High levels of dissection create an intriguing pattern in the leaf. Most of the time, the leaves are green, but occasionally they can be grayish-green as well.
When crushed, lavender leaves have a stronger aroma and are more juicy than Russian sage leaves. Russian sage leaves also have a fragrant aroma, though not as strongly as lavender.
The leaves of lavender are prized because they are rich in essential oil. After drying or extracting the oil from the leaves, they are used in medicine, perfumes, and other industries.
Unlike Russian sage leaves, however, lavender leaves are more decorative and practical.
Can Lavender And Russian Sage Be Grown Together?
Despite the fact that the two plants differ in a number of ways, they work well together in a garden.
While lavender grows more slowly and will conceal unsightly lower branches, Russian Sage draws bees and butterflies.

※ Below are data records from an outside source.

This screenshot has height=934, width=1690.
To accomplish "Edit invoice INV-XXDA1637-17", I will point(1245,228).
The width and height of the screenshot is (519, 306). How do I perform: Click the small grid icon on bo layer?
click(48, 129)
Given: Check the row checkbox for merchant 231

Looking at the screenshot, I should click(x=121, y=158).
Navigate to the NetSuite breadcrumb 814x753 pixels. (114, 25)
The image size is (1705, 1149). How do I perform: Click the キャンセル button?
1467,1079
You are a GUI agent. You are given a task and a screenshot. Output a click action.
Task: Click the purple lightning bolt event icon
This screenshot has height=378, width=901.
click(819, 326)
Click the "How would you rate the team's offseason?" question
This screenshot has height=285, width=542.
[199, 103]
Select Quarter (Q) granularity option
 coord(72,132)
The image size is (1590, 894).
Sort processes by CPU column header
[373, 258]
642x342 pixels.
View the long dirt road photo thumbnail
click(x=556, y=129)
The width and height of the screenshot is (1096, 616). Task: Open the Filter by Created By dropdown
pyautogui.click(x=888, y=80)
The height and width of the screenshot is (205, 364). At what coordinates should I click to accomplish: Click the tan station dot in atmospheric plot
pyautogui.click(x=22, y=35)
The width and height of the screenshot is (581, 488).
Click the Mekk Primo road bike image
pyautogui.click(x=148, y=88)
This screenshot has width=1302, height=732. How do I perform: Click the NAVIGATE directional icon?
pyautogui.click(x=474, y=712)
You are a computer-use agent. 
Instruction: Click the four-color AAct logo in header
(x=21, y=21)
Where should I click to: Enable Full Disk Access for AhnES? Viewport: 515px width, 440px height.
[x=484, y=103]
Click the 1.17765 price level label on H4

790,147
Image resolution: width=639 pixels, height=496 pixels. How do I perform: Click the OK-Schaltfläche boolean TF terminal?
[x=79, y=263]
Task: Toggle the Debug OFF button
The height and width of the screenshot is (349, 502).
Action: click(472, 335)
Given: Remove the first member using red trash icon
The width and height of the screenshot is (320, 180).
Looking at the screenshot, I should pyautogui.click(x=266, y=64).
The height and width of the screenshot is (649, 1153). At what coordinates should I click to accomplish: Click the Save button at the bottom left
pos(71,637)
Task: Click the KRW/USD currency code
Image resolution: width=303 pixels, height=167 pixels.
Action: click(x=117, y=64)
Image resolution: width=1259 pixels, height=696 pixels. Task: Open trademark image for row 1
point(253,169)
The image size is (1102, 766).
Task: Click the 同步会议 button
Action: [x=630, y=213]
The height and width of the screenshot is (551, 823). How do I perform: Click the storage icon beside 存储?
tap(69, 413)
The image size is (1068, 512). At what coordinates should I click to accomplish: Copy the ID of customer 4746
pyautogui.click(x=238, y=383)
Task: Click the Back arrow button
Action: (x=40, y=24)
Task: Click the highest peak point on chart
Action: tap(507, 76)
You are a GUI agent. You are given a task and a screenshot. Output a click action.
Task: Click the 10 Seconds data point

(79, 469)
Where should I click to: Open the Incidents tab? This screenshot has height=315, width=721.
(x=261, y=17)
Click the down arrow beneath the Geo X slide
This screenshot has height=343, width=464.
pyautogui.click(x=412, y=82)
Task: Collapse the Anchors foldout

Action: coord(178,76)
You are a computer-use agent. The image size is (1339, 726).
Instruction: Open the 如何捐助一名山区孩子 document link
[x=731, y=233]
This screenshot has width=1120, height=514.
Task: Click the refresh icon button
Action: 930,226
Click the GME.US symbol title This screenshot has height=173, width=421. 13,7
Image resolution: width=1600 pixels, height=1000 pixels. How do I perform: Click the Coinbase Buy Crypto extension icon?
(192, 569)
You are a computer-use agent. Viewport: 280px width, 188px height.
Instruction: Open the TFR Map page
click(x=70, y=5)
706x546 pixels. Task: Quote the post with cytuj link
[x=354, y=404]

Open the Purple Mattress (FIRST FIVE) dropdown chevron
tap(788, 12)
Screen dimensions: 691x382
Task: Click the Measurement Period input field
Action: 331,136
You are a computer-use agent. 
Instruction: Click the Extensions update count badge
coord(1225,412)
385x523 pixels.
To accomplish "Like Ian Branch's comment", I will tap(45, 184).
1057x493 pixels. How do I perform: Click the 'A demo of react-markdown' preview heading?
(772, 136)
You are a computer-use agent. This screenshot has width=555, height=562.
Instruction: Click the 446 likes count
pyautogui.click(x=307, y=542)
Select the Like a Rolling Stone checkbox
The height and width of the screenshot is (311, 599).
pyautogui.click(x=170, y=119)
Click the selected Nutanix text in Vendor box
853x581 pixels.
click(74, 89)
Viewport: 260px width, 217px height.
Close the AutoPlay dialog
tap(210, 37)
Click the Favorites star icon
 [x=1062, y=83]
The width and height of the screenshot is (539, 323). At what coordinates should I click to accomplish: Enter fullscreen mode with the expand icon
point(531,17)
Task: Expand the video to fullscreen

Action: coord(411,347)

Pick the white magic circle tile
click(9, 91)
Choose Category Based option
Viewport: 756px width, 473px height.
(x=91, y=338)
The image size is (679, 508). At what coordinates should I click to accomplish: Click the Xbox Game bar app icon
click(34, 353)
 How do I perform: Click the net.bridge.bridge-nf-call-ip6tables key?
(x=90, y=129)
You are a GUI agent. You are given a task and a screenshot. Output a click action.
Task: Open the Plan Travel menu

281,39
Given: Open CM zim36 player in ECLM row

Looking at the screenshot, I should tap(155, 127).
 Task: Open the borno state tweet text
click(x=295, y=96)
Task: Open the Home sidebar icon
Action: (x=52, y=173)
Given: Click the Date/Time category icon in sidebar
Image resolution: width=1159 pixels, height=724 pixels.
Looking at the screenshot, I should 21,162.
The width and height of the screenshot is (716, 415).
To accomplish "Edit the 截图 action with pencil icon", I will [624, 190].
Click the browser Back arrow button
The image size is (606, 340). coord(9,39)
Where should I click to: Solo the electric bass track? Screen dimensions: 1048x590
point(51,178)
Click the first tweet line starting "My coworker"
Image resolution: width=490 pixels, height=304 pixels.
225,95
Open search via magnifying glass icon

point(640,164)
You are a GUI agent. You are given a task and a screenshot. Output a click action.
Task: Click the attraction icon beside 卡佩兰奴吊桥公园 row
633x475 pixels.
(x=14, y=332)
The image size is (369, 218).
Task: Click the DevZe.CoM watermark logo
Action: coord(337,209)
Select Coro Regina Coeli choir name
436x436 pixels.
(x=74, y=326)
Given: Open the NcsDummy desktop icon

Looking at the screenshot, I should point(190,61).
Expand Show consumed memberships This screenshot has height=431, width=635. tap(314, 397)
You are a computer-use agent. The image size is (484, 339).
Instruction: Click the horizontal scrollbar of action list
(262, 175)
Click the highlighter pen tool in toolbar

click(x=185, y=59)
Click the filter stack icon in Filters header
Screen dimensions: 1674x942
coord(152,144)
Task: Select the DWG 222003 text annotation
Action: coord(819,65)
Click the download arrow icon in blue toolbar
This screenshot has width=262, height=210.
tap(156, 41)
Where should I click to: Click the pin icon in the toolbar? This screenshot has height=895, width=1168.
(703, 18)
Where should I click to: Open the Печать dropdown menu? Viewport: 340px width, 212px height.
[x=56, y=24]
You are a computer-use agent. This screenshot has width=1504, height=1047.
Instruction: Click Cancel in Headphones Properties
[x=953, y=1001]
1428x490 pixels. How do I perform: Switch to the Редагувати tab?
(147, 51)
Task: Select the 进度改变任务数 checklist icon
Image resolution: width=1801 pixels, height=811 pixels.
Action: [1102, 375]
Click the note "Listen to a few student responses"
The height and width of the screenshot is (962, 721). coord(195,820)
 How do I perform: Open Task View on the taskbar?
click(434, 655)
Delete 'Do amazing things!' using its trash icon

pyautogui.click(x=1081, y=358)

They will create a wall of lovely color when they bloom together.
Russian sage spreads more quickly and farther than lavender, but neither will harm the house’s structural walls if planted next to them.
A Point To Note:
Given that Russian Sage is a member of the mint family, be aware that it exhibits traits similar to those of the mint family, namely, a propensity to spread widely.
If the right circumstances are present, you might notice runners growing several feet away from the mother plant, which is great if you like the plant but problematic if you have a rigid garden layout.
If you don’t want your Russian Sage to spread, you might want to plant it with a barrier around the roots to keep them where they are rather than to encourage them to do so.
Additionally, if you plant Russian sage too close to a neighbor’s fence, it will grow under the fence and show up in the neighbor’s garden, so be sure to ask before planting too close to a wall.
When it comes to growing herbs, they make excellent friends. Both plants can grow in a variety of soil types, but some of them are not compatible with them.
The secret to choosing the right plant for your garden is choosing species that work well together.
Russian sage can be used in its place if you are unable to find lavender because it grows in similar conditions. These flowers bloom on tall panicles.